Moschos and his colleagues wanted to know whether venom and venom glands could be the source of the additional bacteria, and if so, how microbes adapted to live in what for them ought to be an extremely hostile environment.

They sampled the venom and envenomation apparatus of five snake species: puff adder Bitis arietans, black-necked spitting cobra Naja nigricollis, common lancehead Bothrops atrox, western diamondback rattlesnake Crotalus atrox and coastal taipan Oxyuranus scutellatus.

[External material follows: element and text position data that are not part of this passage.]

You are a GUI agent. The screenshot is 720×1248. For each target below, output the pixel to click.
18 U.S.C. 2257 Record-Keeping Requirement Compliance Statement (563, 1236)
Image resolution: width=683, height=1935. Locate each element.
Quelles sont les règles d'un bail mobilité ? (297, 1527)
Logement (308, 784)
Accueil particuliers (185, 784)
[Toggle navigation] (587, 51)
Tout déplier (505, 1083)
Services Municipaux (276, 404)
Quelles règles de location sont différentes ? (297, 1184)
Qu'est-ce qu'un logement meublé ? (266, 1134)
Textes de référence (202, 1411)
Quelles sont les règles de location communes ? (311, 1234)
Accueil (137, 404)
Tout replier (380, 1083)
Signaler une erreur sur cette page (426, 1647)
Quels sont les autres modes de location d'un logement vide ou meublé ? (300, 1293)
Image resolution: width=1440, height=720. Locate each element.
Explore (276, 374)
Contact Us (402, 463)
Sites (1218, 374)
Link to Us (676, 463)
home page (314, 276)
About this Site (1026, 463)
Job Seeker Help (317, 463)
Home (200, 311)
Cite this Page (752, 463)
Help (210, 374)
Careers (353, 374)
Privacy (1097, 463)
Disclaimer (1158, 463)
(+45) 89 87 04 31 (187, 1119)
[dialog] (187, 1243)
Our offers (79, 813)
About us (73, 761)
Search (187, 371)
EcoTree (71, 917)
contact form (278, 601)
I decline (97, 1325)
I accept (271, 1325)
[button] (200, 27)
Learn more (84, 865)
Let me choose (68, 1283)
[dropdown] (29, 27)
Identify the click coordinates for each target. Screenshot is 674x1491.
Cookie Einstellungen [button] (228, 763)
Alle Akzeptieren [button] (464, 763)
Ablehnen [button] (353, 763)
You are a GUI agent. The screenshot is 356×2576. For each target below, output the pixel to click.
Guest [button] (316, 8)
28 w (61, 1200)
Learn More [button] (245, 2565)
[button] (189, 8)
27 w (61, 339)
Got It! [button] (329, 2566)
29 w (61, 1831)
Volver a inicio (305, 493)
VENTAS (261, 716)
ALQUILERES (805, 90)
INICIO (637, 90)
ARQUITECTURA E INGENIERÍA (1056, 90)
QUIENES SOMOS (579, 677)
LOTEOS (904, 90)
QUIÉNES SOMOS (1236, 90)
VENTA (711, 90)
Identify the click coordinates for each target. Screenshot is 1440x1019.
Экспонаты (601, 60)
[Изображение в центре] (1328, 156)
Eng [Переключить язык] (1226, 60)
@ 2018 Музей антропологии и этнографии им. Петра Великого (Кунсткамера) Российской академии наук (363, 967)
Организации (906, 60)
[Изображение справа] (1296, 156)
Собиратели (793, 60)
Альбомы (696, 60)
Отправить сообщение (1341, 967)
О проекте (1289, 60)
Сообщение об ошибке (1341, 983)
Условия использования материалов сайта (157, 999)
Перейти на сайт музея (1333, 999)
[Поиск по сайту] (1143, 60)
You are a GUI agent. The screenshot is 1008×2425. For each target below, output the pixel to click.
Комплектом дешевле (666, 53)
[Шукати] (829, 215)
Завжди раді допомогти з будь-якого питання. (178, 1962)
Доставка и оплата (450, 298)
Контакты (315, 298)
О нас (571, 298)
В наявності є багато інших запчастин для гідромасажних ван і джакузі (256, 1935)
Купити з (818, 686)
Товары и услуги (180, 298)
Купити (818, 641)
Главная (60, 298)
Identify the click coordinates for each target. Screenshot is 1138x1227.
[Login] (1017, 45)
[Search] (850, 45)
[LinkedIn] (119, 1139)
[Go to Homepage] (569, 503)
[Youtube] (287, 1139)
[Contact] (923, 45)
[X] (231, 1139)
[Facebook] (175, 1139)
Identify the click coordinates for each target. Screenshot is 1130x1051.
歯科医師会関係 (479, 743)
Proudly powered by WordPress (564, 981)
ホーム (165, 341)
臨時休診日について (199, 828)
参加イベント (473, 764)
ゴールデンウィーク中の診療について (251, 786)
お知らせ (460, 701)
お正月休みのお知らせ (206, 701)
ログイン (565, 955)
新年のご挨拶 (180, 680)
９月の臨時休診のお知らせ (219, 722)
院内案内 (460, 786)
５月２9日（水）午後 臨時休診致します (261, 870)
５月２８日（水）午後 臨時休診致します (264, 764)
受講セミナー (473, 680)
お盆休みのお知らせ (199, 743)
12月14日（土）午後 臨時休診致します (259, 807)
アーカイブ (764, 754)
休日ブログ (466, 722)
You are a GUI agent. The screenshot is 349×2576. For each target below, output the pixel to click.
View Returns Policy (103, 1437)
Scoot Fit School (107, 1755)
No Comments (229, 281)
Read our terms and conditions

They also sampled two spider species – Indian ornamental Poecilotheria regalis and Brazilian salmon pink bird-eating tarantula Lasiodora parahybana and set about isolating and examining the microbes from the venom.

Some of the microbes in the snake mouths were likely oral or environmental, but some were found in both the venom and venom glands, including, in one snake species, a common bacterium found in the digestive tracts of humans, Enterococcus faecalis.

This was great, because the team could compare it to E. faecalis samples found in hospitals.

"When we sequenced their DNA we clearly identified the bacteria and discovered they had mutated to resist the venom. This is extraordinary because venom is like a cocktail of antibiotics, and it is so thick with them, you would have thought the bacteria would not stand a chance. Not only did they stand a chance, they had done it twice, using the same mechanisms," Moschos says.

"We also directly tested the resistance of E. faecalis .. to venom itself and compared it to a classic hospital isolate: the hospital isolate did not tolerate the venom at all, but our two isolates happily grew in the highest concentrations of venom we could throw at them."

Given how quickly a bacterial colony can develop antibiotic resistance, and how long microbes have been doing so, perhaps this should be unsurprising. Surprised or not, however, the results suggest that treating the infected bites by venomous animals may not be as simple as treating a secondary infection, due to the microbes' adaptations.

However, these adaptations may also give us a new tool to understand antibiotic resistance, and how to circumvent it in other circumstances.

"By exploring the resistance mechanisms that help these bacteria survive," says molecular biologist -author Steve Trim of Venomtech, "we can find entirely new ways of attacking multi-drug resistance, potentially through engineering antimicrobial venom peptides."

The research has been published in Microbiology Spectrum.